**Exercise data**:
--

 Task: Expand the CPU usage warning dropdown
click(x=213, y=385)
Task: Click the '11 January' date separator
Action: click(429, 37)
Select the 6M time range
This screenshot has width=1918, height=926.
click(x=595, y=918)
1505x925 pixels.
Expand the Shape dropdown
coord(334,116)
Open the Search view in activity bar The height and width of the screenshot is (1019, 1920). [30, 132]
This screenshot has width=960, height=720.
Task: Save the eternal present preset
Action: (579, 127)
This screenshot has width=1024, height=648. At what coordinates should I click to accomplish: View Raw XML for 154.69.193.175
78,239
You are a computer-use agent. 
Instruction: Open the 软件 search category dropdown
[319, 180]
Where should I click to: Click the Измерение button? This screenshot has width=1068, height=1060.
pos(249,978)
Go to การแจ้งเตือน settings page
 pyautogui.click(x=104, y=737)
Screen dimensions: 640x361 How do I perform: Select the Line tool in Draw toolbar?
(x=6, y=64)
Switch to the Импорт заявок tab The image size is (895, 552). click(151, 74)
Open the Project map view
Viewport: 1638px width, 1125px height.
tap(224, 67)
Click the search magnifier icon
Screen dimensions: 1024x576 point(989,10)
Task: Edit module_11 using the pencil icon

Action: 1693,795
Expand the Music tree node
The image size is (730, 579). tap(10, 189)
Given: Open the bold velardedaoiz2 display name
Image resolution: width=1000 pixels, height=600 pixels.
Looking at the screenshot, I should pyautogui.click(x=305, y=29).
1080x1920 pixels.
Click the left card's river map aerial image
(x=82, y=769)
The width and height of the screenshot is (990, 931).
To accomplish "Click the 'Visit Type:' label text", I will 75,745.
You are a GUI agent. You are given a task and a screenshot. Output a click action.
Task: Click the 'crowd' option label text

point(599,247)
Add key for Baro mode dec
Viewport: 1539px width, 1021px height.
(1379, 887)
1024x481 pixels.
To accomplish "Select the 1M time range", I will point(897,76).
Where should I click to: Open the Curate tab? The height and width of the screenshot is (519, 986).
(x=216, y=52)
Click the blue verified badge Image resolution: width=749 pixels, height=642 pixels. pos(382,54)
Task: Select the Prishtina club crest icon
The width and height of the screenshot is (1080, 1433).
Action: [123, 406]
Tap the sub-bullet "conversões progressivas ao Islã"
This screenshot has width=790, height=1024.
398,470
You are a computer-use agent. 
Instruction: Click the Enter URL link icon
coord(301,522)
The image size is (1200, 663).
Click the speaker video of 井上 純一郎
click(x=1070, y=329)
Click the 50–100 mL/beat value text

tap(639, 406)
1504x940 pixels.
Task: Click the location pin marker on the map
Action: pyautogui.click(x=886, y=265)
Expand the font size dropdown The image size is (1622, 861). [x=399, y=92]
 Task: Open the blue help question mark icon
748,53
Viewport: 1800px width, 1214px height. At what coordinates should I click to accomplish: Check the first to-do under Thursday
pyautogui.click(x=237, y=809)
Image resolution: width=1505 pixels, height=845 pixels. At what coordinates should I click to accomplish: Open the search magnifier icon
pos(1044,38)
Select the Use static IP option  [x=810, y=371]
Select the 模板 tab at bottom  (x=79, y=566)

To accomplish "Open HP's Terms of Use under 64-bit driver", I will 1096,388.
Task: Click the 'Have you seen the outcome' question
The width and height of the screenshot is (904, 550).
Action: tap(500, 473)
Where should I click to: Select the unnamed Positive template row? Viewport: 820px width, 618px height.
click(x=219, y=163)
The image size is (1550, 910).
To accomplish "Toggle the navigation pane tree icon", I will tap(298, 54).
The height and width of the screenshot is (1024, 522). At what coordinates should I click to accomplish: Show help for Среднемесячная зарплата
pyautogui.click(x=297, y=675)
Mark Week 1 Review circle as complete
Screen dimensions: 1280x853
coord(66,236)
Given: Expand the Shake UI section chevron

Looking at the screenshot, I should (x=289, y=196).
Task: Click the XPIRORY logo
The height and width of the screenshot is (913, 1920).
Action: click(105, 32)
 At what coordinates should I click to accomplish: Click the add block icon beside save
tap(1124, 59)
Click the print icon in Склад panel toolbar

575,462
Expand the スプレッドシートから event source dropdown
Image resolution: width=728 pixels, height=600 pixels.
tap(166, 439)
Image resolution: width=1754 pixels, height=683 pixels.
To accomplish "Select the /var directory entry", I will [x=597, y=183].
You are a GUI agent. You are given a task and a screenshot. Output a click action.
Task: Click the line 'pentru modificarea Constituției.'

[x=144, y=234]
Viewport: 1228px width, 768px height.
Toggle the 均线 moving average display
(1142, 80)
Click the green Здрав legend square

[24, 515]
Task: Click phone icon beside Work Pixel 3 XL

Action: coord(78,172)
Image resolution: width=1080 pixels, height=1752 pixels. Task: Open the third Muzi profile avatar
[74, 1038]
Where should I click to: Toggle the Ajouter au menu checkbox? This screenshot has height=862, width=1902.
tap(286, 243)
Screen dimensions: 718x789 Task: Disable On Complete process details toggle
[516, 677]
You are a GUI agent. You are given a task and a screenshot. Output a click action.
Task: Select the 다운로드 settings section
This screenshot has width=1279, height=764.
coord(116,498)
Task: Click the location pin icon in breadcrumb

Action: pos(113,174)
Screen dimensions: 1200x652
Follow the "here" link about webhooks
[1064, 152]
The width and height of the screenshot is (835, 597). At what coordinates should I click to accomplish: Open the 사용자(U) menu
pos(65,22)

--

**Description of the task**: Reproduce each line of the material containing the word "range".

**Expected output**:
Select the 6M time range
To accomplish "Select the 1M time range", I will point(897,76).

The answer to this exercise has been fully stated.